Saturday, December 2, 2023


A couple of days ago, Amanda Young of UAF's Toolik Field Station posted a link to a new tool for visualizing climate data since 1988 at Toolik:

The temperature data is incomplete prior to 1994, and unfortunately precipitation coverage is rather poor until the last few years, but nevertheless the presentation is worthwhile.  It's interesting to note that 2021 was the coldest year since 1999 at Toolik; this is a more significant cold anomaly than I had realized.  Both NOAA/NCEI and ERA5 indicate that 2021's average temperature fell at approximately the 25th percentile compared to the 1991-2020 climate on the north side of the Brooks Range, i.e. not as cold relative to "normal".
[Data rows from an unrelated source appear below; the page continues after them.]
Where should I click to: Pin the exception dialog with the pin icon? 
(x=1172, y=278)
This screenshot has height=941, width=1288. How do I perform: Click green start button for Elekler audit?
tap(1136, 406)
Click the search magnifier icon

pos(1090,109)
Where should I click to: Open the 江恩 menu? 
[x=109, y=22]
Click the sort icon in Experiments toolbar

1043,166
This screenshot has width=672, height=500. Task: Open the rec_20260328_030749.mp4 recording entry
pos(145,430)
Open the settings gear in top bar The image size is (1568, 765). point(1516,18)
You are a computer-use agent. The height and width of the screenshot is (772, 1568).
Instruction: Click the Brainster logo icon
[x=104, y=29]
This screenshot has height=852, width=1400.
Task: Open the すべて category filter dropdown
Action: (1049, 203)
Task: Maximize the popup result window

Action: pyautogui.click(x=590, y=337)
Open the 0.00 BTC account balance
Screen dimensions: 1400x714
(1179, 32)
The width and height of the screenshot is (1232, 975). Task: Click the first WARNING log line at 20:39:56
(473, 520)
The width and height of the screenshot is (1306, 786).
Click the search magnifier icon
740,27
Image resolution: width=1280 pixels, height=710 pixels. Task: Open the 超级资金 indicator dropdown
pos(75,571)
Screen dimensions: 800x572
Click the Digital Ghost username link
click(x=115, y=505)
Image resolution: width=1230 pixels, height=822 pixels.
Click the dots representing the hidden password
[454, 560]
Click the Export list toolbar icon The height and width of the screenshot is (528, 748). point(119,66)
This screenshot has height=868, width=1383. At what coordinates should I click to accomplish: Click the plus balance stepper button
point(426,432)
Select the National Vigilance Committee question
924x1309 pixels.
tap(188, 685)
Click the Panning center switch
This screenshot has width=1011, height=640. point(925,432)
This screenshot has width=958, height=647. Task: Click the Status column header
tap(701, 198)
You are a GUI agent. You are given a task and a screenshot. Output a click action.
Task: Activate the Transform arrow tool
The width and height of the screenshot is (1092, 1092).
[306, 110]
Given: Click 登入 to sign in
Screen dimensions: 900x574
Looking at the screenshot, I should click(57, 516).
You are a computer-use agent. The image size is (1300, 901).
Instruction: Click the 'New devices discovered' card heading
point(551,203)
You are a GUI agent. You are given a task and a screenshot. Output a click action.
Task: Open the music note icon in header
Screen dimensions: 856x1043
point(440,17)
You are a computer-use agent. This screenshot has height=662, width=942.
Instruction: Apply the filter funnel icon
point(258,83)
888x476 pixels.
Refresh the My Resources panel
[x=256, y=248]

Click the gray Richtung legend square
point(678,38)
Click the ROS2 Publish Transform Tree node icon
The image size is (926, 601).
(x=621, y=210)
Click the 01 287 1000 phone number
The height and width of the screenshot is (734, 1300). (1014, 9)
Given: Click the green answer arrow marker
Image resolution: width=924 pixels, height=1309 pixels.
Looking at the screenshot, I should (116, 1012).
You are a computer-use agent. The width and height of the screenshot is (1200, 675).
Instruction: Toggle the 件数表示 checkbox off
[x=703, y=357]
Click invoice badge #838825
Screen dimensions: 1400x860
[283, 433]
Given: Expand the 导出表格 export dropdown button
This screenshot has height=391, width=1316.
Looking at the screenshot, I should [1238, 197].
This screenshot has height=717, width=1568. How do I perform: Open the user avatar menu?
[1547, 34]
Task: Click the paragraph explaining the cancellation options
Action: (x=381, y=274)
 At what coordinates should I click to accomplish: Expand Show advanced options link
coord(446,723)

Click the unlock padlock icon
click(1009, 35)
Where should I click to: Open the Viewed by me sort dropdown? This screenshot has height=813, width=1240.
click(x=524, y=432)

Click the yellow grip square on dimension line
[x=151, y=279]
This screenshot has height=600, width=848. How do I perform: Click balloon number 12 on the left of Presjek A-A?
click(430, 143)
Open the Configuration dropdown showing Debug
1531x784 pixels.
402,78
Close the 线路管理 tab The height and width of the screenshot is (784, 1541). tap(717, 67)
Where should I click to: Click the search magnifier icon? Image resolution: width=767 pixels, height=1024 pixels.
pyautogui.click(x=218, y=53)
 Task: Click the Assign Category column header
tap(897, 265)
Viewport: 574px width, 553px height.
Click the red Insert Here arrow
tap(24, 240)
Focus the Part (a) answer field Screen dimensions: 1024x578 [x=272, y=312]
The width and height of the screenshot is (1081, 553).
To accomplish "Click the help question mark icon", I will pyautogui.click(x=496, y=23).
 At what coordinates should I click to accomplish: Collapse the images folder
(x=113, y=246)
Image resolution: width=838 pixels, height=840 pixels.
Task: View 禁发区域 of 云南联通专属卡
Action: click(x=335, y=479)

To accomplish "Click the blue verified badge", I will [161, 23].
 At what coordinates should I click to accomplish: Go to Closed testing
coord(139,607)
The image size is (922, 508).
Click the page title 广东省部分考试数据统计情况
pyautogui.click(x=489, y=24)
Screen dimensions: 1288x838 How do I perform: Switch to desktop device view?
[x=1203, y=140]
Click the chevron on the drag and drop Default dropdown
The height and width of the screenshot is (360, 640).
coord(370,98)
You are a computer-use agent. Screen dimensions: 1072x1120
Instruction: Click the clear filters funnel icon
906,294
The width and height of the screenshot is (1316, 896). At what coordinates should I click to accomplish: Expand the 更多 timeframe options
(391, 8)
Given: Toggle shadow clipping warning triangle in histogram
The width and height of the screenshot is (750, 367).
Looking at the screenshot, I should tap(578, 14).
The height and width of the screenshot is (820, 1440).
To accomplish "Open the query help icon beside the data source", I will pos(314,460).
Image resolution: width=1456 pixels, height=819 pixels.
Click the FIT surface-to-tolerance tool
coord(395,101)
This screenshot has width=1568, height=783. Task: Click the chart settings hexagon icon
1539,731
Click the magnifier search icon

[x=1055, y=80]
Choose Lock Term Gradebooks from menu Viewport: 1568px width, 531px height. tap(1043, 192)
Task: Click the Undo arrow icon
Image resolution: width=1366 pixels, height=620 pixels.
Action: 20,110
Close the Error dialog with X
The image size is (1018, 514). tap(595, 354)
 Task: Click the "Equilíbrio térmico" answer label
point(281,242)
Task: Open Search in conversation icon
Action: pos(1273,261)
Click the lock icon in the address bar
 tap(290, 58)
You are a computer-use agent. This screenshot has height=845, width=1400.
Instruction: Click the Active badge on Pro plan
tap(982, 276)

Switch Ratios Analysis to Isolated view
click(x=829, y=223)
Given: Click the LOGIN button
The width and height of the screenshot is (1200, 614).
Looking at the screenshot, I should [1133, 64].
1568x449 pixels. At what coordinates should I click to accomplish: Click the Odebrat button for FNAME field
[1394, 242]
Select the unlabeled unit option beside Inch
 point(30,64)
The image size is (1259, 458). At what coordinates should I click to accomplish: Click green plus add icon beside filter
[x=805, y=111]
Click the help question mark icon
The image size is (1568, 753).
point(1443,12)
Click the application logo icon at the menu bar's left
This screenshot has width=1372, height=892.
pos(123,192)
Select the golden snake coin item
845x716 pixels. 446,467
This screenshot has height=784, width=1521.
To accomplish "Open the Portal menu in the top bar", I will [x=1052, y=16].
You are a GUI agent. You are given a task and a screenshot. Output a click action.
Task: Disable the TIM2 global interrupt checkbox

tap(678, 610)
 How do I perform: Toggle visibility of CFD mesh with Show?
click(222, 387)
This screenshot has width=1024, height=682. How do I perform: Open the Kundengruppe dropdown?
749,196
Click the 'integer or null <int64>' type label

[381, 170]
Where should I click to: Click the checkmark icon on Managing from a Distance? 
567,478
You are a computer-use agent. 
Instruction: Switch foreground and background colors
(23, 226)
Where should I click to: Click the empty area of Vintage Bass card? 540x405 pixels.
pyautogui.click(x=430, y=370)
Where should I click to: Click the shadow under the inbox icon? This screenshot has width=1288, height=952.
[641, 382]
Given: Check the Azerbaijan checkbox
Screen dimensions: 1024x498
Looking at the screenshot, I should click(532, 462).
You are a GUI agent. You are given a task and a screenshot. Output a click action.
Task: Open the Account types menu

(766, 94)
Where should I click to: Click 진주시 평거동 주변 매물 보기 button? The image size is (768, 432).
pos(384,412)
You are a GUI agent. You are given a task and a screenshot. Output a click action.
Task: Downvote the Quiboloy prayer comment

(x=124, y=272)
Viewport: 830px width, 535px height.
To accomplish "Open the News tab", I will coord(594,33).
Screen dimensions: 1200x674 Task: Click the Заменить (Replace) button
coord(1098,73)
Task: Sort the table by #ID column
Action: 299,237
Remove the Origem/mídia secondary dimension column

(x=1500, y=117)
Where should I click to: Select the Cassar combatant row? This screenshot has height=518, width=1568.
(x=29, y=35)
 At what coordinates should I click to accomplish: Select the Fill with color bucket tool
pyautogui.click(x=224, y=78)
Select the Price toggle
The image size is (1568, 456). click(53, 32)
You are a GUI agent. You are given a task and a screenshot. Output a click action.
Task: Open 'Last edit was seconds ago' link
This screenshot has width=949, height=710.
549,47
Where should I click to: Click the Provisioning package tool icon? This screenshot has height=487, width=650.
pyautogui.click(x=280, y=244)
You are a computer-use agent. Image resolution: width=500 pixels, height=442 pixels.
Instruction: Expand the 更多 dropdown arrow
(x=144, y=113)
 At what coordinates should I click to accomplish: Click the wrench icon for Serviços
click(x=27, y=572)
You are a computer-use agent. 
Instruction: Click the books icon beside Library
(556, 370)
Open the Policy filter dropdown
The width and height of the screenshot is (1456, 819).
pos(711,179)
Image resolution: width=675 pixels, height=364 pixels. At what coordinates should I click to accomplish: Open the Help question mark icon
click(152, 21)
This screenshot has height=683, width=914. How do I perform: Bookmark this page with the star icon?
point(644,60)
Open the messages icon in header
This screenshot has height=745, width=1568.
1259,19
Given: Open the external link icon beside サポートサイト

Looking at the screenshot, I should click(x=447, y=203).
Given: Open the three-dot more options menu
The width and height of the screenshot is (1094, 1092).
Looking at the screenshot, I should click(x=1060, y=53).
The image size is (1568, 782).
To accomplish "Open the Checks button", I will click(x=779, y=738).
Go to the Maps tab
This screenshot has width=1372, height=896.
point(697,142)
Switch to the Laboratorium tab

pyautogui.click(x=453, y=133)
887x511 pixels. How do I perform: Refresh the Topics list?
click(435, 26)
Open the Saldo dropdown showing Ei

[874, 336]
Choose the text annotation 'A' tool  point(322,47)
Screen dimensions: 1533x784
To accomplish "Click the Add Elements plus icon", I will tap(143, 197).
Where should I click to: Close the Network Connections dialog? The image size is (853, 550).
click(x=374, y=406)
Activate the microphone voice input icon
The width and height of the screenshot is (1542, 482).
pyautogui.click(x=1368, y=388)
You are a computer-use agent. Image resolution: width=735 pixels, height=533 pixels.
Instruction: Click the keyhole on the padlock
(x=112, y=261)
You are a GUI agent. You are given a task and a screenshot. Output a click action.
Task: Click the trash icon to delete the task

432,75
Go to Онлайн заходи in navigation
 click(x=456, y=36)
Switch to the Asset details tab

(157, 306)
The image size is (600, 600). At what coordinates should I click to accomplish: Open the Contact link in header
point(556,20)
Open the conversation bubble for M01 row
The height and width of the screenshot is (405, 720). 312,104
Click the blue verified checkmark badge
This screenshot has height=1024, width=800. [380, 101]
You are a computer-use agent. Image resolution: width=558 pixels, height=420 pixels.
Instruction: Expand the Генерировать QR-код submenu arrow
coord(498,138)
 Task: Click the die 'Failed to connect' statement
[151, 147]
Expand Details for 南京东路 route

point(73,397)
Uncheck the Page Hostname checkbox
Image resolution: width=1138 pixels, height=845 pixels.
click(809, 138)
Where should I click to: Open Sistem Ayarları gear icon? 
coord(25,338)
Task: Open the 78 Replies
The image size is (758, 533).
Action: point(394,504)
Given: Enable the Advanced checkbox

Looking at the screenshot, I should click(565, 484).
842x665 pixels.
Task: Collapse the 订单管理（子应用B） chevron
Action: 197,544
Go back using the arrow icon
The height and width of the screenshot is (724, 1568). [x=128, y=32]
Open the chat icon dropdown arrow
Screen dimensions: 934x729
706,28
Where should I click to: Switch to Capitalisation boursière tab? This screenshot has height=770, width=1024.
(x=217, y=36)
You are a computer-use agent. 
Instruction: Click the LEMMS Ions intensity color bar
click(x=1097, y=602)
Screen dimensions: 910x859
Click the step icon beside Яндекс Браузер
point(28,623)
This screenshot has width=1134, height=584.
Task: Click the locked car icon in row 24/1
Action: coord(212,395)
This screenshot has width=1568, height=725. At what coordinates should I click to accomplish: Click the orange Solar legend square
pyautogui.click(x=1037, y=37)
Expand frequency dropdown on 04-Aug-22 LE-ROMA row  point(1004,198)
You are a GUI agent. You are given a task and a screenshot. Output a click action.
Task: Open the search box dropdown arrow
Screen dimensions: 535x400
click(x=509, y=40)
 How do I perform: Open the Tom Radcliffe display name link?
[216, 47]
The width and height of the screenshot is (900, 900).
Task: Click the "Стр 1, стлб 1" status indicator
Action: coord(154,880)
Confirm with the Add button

The Toolik website also presents hythergraph climate summaries.  This is a visual presentation that I hadn't come across before, although it seems it's been around for more than a century.  I decided to try my hand at the hythergraph, so here's one to illustrate the statewide monthly climate averages, per NOAA/NCEI data:

The chart has several attractive features.  It nicely summarizes the similarity or contrast between different months, with the "vector difference" on the chart showing the difference in this two-dimensional temperature/precipitation phase space.  For example, November is a lot more similar to December than it is to October, on a statewide basis.  The hythergraph also provides a nice synthesis of the combined annual cycles in temperature and precipitation, with the second half of the year being much wetter.

The comparison between the 1951-2010 and 2011-2022 trajectories also provides a useful quick look at how the last 12 years have compared to the earlier climate.  The striking difference has been the increased precipitation in August and September.  It's also notable that winters have been warmer recently.

A possible improvement on the diagram would be to include the typical year-to-year variability in each month, perhaps as a background shading.  This would reveal how significant the recent changes are compared to natural variability.

[Update December 4: Chris Swingley experimented with this idea, see his blog post here:]

Here's one for Fairbanks:

The interesting shape is driven by the heavy concentration of precipitation in the warm season, skewing the top of the diagram to the right.  June through September have been notably wet in the last decade or so, but so have all of the cold season months except (presumably by chance) January.

Finally, Utqiaġvik, where the climate has changed so dramatically in the last 20 years or so.

The differences in September, October, and November are very striking; notice that October and November have become as wet as September and October used to be, respectively.  The much warmer and wetter climate of autumn and early winter is a response to much reduced sea ice, with open water providing not only a warming influence but also a lot of extra moisture.  In fact, every month of the year has been both warmer and wetter in the last 20 years.

I'm sure readers will observe other interesting aspects of this visualization; feel free to leave a comment.


  1. Nice way to note the variability of temperature versus precipitation over a year. Are there statistics associated with this analysis to quantify that variability beyond the visual? There's a centroid associated with each; surely there's a measure of variability around it and trend.

    1. Creating a graph of dispersion over time by month might inform as well.

    2. Hi Gary, yes there are clearly ways to augment the information. I'm pondering the best way to do that.

  2. Not complaining but its been an extremely mild winter so far on the North Slope. It was 18 degrees above zero (snowy too) with and east wind all day here in Kaktovik.
    Reader Mike.

  3. Rick,
    Also a question with this being my first winter living on the north slope. Its been awfully cloudy lately. Reminds me of SE Alaska (I've lived there too). Are cloudy days increasing too? I'd bet they are.

    1. Without looking at any data, I'd say it's extremely likely that cloud cover has increased significantly in recent decades for the North Slope, and especially for this time of year - because of reduced sea ice and more moisture flux from the ocean.

      Of course, the Arctic is extremely cloudy most of the time anyway, except perhaps in late winter and spring.